BY Joao R. Figueiredo
2002-11
Title | Post-Imperial Camões PDF eBook |
Author | Joao R. Figueiredo |
Publisher | Tagus |
Pages | 243 |
Release | 2002-11 |
Genre | Literary Criticism |
ISBN | 9781933227061 |
Scholars discuss the role of Camões's poetry after the demise of the empire
BY Ulrich Ammon
2001
Title | The Dominance of English as a Language of Science PDF eBook |
Author | Ulrich Ammon |
Publisher | Walter de Gruyter |
Pages | 500 |
Release | 2001 |
Genre | Foreign Language Study |
ISBN | 9783110166477 |
CONTRIBUTIONS TO THE SOCIOLOGY OF LANGUAGE brings to students, researchers and practitioners in all of the social and language-related sciences carefully selected book-length publications dealing with sociolinguistic theory, methods, findings and applications.

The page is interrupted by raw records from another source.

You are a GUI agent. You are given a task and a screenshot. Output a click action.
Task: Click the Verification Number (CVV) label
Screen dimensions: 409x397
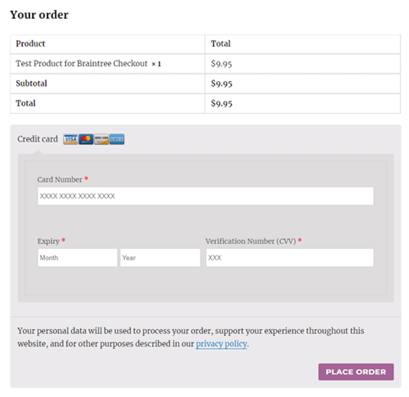(251, 241)
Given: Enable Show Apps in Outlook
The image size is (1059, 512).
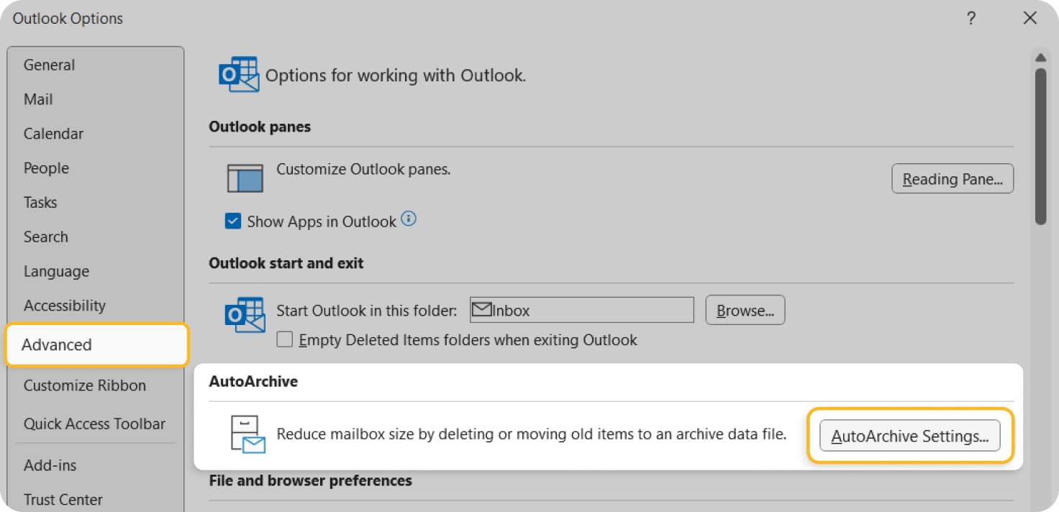Looking at the screenshot, I should (x=232, y=221).
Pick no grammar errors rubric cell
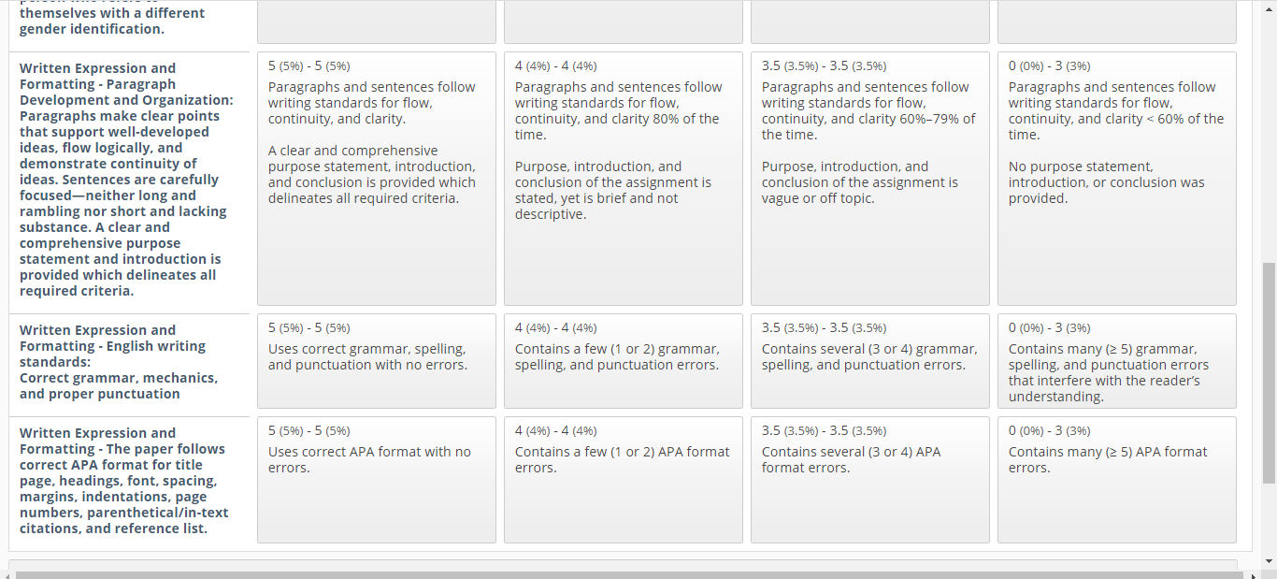 point(377,361)
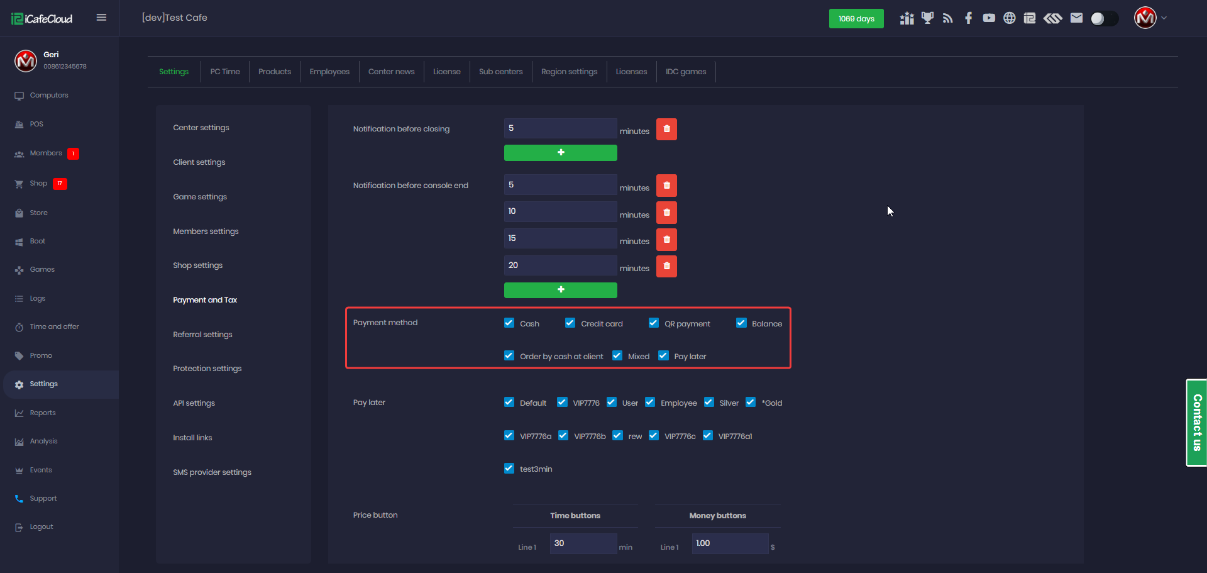Delete the 20 minutes console notification

pyautogui.click(x=666, y=267)
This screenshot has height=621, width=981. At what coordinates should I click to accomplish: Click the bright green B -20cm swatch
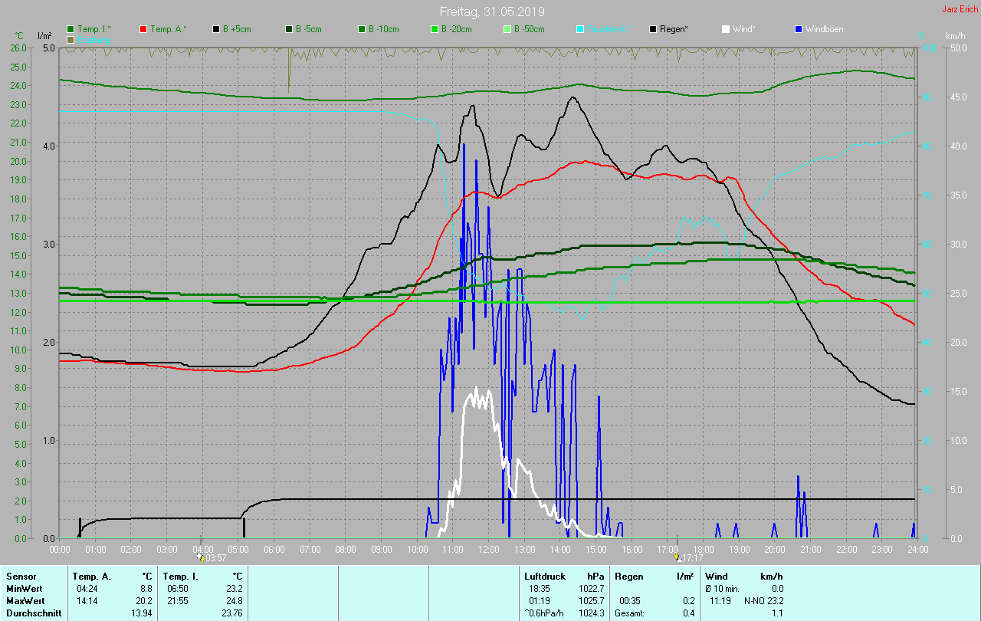[x=435, y=29]
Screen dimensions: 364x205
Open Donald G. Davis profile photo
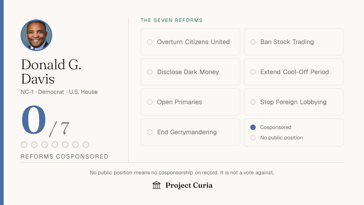[36, 35]
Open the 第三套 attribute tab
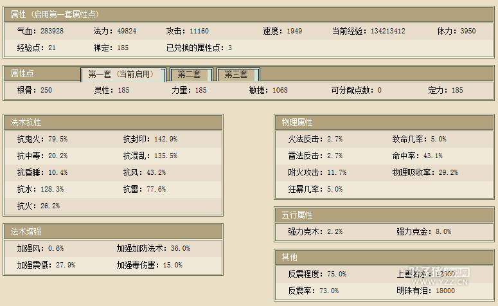Screen dimensions: 498x306 [237, 75]
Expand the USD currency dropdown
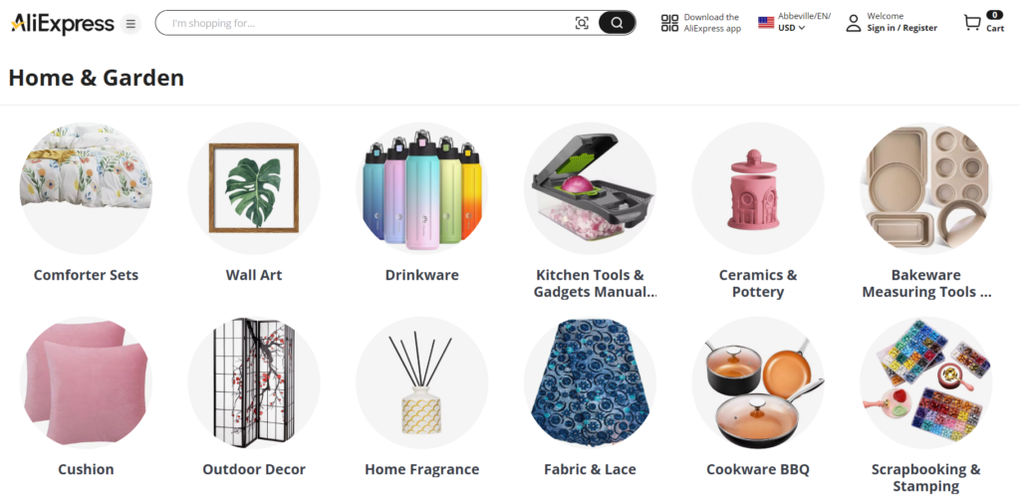Image resolution: width=1020 pixels, height=499 pixels. click(792, 28)
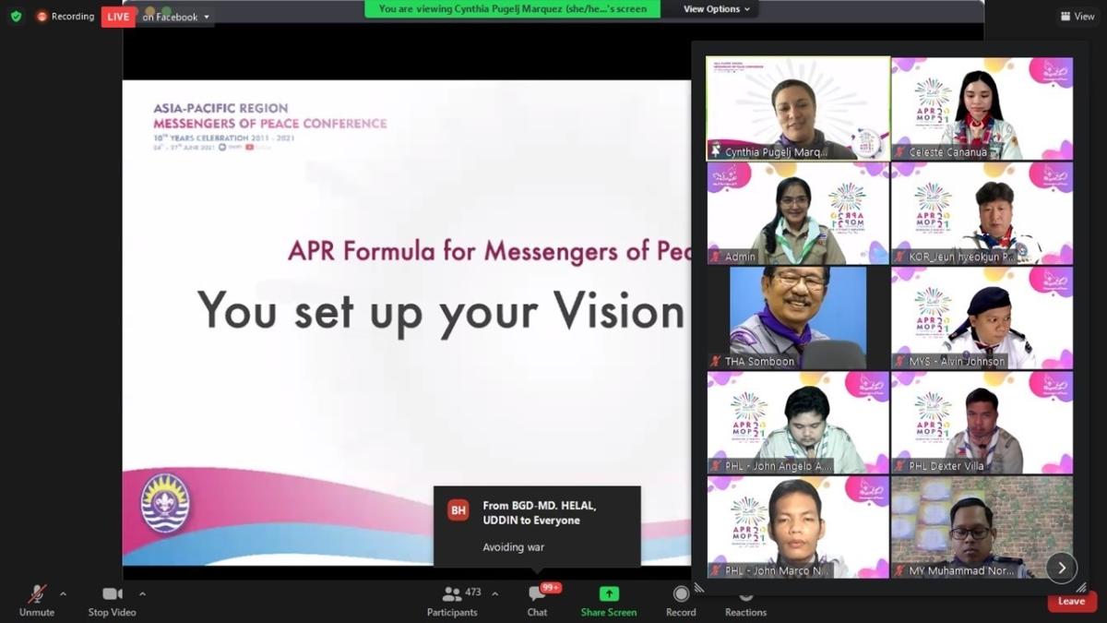Open the Participants panel icon

452,594
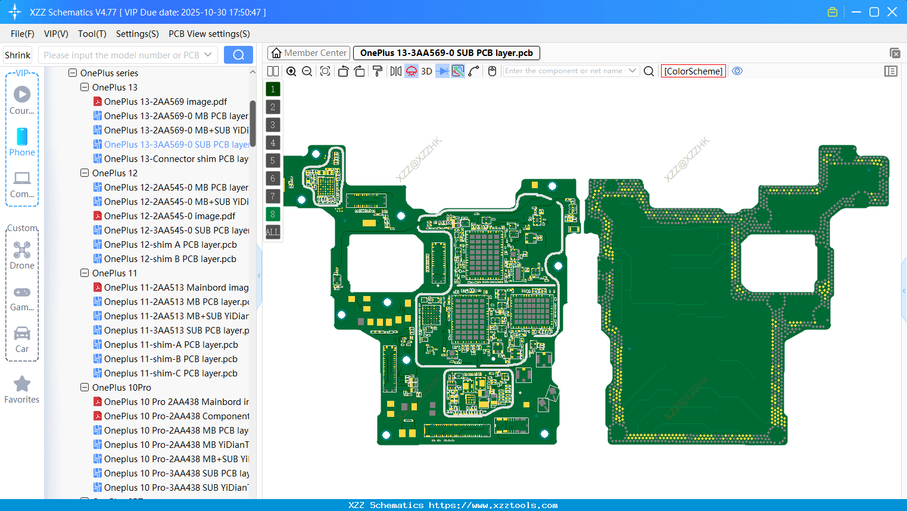The image size is (907, 511).
Task: Select the zoom in magnifier tool
Action: click(x=291, y=71)
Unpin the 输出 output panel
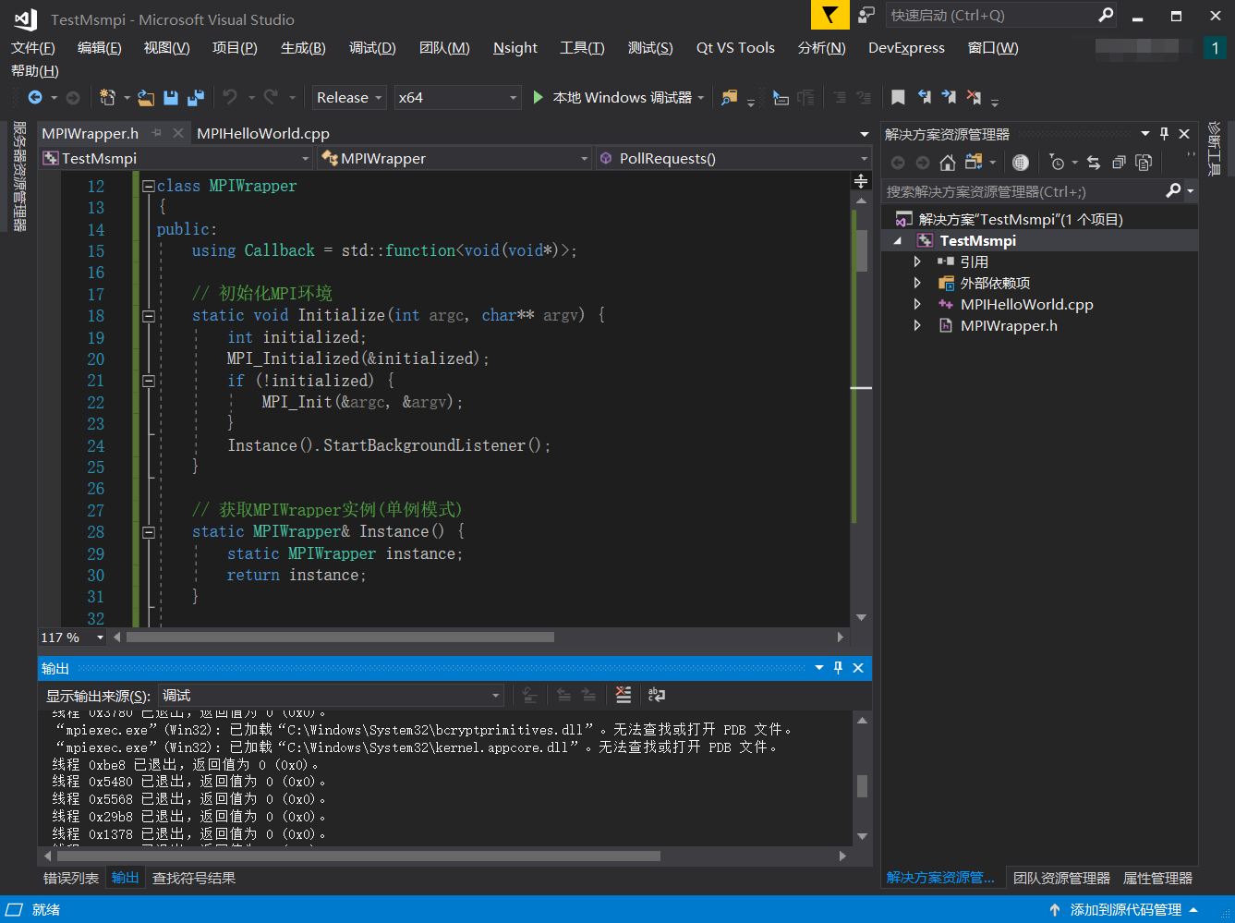 (839, 667)
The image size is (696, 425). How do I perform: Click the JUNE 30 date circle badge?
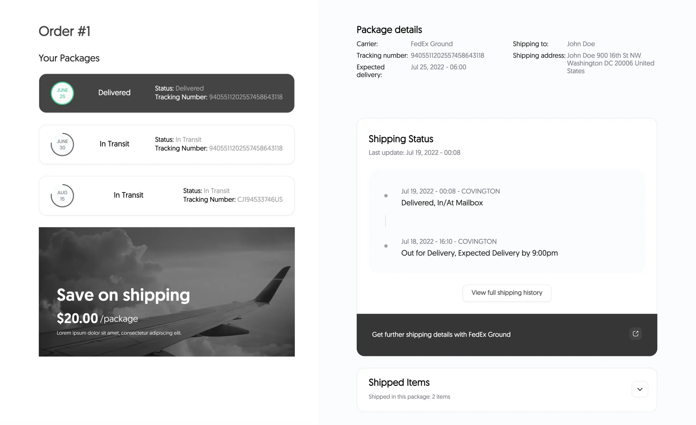(x=62, y=144)
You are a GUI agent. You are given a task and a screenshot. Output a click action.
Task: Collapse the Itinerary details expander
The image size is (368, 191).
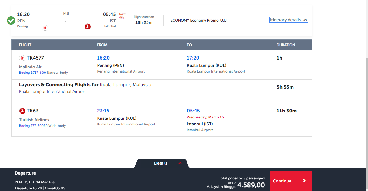click(x=289, y=20)
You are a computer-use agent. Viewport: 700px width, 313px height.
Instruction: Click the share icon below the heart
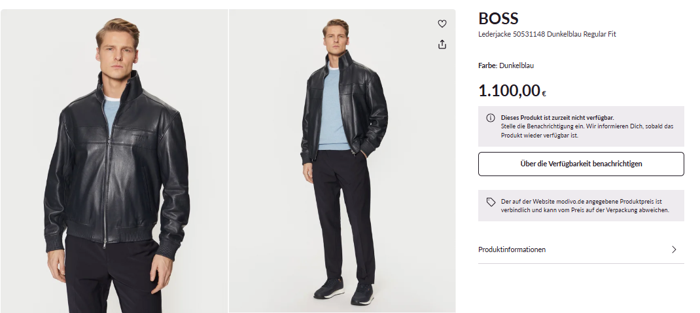442,45
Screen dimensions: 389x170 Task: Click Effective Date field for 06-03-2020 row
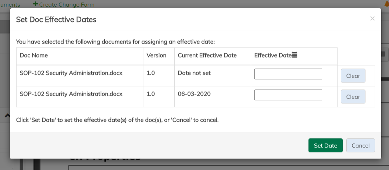click(x=288, y=95)
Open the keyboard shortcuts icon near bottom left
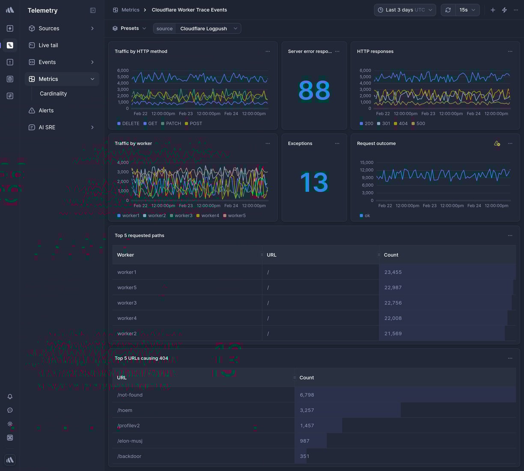The height and width of the screenshot is (471, 524). point(9,438)
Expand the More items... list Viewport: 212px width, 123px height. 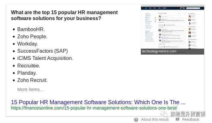click(x=30, y=89)
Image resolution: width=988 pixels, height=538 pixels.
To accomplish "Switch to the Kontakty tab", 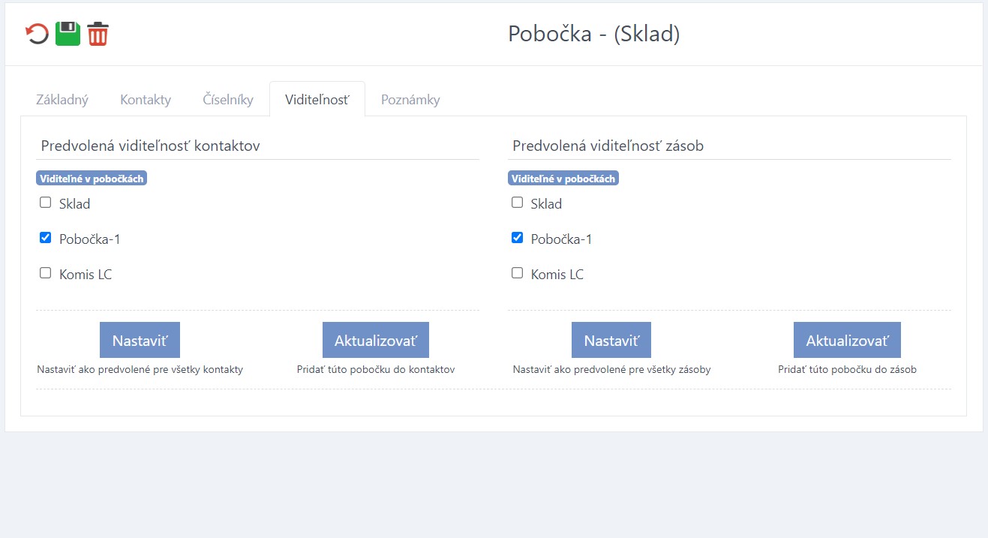I will (x=146, y=100).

It approaches the study of language in society in its broadest sense, as a truly international and interdisciplinary field in which various approaches, theoretical and empirical, supplement and complement each other. The series invites the attention of linguists, language teachers of all interests, sociologists, political scientists, anthropologists, historians etc. to the development of the sociology of language.
BY L. J. Butler
2002-02-09
Title | Britain and Empire PDF eBook |
Author | L. J. Butler |
Publisher | I. B. Tauris |
Pages | 256 |
Release | 2002-02-09 |
Genre | History |
ISBN | 9781860644481 |
Britain and Empire fills a major gap in the literature on Britain’s gradual abandonment of her global and imperial role. It relates formal decolonization and the wider evolution of the Commonwealth to changes in international relations and in Britain’s domestic political, economic, and social scene. The concept of imperial decline is therefore seen in the context of adjustment to changing international and domestic politics and the ending of the imperial mind-set.